At its intraday low, Brazil's main stock index touched 180,518.33 points before a partial recovery toward the end of the session. At its high, the Ibovespa had reached 189,602.38 points during the early trading hours. Financial volume was significant, totaling BRL 46.8 billion — well above the year's daily average of BRL 34.6 billion — highlighting the intensity of position liquidation by institutional and foreign investors.
Despite the sharp correction, the Ibovespa still accumulates a 13.64% gain in 2026, having momentarily surpassed the 192,000-point mark at its annual peak recorded in February. The decline is therefore viewed by analysts more as profit-taking amplified by the external environment than as a trend reversal.
The commercial dollar followed the flight-to-safety movement, closing up 1.91% at BRL 5.2639. Even with the day's appreciation, the US currency still accumulates a 4.10% decline for the year, reflecting the interest rate differential favoring the real and positive foreign investment flows into the Brazilian market during the first months of 2026.

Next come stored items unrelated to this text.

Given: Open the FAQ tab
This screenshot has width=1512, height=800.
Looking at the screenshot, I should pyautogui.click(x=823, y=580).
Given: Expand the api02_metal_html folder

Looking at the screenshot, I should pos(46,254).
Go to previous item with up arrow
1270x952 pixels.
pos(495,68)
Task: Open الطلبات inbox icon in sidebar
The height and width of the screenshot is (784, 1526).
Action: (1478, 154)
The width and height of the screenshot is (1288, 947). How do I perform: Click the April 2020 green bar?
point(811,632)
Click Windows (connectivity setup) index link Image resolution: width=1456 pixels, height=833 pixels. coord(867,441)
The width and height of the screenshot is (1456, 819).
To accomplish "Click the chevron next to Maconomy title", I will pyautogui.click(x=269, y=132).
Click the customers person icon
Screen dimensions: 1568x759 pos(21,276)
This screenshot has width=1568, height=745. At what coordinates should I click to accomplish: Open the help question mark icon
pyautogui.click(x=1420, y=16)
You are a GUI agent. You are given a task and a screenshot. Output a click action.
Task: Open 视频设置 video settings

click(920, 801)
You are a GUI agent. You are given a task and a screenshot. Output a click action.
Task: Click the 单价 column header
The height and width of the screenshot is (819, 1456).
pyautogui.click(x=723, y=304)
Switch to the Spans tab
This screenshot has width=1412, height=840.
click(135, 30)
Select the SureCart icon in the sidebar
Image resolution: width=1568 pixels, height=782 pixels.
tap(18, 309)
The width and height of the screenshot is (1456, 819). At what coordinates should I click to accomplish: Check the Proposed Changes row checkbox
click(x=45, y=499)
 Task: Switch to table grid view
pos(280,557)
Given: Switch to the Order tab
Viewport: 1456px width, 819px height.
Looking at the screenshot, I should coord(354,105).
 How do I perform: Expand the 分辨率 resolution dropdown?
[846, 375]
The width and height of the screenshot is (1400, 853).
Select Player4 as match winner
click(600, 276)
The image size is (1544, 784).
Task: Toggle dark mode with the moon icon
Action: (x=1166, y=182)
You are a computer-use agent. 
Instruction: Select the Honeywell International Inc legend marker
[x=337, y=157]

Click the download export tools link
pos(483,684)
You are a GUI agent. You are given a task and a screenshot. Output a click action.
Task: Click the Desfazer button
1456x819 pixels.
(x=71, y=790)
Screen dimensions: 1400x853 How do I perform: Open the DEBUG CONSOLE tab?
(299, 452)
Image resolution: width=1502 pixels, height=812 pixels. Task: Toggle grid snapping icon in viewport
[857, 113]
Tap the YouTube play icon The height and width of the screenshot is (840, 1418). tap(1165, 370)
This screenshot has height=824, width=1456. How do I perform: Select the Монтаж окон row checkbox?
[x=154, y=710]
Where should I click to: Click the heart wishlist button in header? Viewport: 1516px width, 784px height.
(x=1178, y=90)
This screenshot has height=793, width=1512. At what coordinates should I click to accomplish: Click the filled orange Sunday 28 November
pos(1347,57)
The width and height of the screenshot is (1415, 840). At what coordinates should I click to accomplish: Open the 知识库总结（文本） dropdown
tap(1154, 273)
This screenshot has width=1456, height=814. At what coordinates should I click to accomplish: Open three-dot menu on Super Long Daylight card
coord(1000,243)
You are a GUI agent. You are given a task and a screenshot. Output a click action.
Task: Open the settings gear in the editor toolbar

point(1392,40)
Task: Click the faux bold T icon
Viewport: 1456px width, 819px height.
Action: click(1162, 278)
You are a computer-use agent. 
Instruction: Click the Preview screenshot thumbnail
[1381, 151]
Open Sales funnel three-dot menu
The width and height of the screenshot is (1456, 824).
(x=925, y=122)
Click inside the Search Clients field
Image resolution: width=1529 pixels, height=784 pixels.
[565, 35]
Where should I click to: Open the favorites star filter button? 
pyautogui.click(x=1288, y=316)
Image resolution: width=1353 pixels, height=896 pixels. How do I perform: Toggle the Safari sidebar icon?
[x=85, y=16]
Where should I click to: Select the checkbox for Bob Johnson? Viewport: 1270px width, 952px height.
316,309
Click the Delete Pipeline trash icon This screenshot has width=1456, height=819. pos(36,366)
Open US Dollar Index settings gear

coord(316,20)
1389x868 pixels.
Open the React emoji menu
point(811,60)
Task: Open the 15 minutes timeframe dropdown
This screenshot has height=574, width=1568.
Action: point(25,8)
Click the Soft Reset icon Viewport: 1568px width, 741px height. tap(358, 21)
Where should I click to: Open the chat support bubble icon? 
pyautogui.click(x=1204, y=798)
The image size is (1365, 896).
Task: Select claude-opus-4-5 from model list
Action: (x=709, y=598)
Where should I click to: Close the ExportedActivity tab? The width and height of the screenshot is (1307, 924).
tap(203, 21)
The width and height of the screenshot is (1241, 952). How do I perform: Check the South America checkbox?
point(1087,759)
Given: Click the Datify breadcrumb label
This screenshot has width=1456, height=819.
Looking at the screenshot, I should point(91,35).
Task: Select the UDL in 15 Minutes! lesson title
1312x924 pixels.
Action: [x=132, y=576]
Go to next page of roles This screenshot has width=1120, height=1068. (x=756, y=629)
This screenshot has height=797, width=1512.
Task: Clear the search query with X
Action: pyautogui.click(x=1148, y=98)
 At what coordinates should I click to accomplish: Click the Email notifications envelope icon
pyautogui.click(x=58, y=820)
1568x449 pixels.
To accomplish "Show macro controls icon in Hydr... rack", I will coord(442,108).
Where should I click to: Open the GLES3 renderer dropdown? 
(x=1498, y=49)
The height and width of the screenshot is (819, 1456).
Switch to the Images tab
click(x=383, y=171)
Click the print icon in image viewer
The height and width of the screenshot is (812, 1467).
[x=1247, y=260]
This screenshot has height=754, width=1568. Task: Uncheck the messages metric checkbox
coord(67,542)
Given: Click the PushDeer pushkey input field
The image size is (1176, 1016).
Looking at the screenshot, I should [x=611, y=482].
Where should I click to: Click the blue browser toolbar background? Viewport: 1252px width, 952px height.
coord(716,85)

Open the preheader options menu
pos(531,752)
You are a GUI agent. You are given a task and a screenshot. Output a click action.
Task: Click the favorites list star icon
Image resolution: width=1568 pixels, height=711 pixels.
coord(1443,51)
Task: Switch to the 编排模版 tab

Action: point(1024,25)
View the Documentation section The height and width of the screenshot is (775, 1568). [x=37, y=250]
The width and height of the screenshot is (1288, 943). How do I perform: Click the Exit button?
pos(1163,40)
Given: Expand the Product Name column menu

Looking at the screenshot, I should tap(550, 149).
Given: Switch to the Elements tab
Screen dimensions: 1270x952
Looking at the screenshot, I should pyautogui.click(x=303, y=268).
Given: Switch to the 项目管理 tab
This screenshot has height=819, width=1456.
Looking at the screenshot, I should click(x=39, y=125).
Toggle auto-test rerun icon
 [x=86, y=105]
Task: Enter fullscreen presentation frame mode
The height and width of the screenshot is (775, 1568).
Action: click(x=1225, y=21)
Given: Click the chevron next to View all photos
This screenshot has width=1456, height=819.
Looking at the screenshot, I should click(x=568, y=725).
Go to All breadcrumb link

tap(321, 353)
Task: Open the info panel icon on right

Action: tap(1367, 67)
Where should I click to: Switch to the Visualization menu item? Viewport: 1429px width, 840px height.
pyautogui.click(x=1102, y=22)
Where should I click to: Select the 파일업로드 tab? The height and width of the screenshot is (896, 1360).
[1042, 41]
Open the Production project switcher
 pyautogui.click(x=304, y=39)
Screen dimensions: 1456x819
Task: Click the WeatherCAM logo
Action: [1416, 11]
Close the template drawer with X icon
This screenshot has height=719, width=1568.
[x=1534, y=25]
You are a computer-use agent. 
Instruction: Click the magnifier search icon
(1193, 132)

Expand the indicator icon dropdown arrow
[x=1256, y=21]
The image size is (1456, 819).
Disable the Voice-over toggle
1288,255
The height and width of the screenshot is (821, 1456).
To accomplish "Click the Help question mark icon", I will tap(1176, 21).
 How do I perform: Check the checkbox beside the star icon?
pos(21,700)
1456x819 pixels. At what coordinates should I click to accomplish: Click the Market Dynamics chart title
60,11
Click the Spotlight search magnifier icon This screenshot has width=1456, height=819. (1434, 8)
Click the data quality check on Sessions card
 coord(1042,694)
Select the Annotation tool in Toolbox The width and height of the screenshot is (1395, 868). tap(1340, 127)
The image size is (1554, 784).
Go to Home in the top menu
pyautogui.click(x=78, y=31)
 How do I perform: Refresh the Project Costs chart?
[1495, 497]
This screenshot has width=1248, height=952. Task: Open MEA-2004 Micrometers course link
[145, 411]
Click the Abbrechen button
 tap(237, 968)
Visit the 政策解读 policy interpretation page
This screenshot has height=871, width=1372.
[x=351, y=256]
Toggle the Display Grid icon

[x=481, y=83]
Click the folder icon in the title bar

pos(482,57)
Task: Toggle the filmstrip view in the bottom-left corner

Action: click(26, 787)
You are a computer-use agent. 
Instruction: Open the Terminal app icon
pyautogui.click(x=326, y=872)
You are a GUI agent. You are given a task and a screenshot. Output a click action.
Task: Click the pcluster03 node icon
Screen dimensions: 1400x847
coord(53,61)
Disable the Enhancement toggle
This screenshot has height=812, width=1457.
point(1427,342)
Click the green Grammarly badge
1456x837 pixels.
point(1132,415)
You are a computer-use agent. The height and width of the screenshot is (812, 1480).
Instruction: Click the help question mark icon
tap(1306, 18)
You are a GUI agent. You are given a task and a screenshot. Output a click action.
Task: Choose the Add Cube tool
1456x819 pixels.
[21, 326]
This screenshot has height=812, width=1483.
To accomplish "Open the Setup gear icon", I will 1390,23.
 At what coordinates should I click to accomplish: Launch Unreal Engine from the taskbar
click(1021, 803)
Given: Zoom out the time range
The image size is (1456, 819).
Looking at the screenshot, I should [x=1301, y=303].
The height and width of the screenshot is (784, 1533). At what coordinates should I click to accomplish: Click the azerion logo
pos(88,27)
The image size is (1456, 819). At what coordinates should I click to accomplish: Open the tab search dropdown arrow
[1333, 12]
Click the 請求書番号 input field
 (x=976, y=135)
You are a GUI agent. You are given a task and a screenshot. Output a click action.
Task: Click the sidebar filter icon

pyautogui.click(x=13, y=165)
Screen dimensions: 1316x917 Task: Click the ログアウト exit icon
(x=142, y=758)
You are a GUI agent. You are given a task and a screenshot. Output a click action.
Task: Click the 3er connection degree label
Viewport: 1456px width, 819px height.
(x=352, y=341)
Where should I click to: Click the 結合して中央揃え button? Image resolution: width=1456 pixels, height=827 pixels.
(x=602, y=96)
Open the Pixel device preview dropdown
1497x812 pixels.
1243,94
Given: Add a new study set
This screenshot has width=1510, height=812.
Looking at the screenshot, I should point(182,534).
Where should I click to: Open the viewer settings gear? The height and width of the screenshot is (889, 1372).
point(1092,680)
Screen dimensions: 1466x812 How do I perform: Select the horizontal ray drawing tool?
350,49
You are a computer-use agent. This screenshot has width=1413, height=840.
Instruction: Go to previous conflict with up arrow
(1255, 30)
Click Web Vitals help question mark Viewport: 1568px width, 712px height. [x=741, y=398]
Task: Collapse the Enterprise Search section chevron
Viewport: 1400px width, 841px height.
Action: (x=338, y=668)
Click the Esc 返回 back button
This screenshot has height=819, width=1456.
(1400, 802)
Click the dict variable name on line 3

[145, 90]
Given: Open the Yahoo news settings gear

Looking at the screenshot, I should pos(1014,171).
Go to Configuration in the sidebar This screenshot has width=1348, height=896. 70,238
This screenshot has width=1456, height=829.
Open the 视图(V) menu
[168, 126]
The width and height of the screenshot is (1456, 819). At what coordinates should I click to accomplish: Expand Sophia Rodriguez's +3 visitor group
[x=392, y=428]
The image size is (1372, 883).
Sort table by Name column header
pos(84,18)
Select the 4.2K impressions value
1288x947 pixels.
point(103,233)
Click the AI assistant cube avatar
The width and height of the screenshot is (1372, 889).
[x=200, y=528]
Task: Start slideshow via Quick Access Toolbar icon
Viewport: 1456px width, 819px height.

Otávio Araújo, analyst at Zero Markets Brasil, explained that "what we are seeing is a classic flight to assets considered safer," referring to the capital migration from emerging markets to US Treasury bonds and gold. Brent crude, the international benchmark, closed up 4.7%, accumulating gains of more than 11% over two days, influenced by Iranian threats to attack ships in the Strait of Hormuz, through which approximately 20% of global oil trade passes.
On the domestic front, the impact of external stress compounds uncertainties about the government's fiscal policy management. Recent Focus Bulletin data showed that inflation projections for 2026 jumped to 4.1%, pressured by the rising dollar and higher petroleum-derived fuel prices. The year-end Selic rate expectation was revised from 12% to 12.25%, incorporating the possibility that the Central Bank may adopt a more cautious pace of rate cuts given the adverse external environment.
Market operators warn that volatility is expected to remain elevated in the coming days until there is clarity on the Middle East conflict's developments and their impacts on global energy supply chains.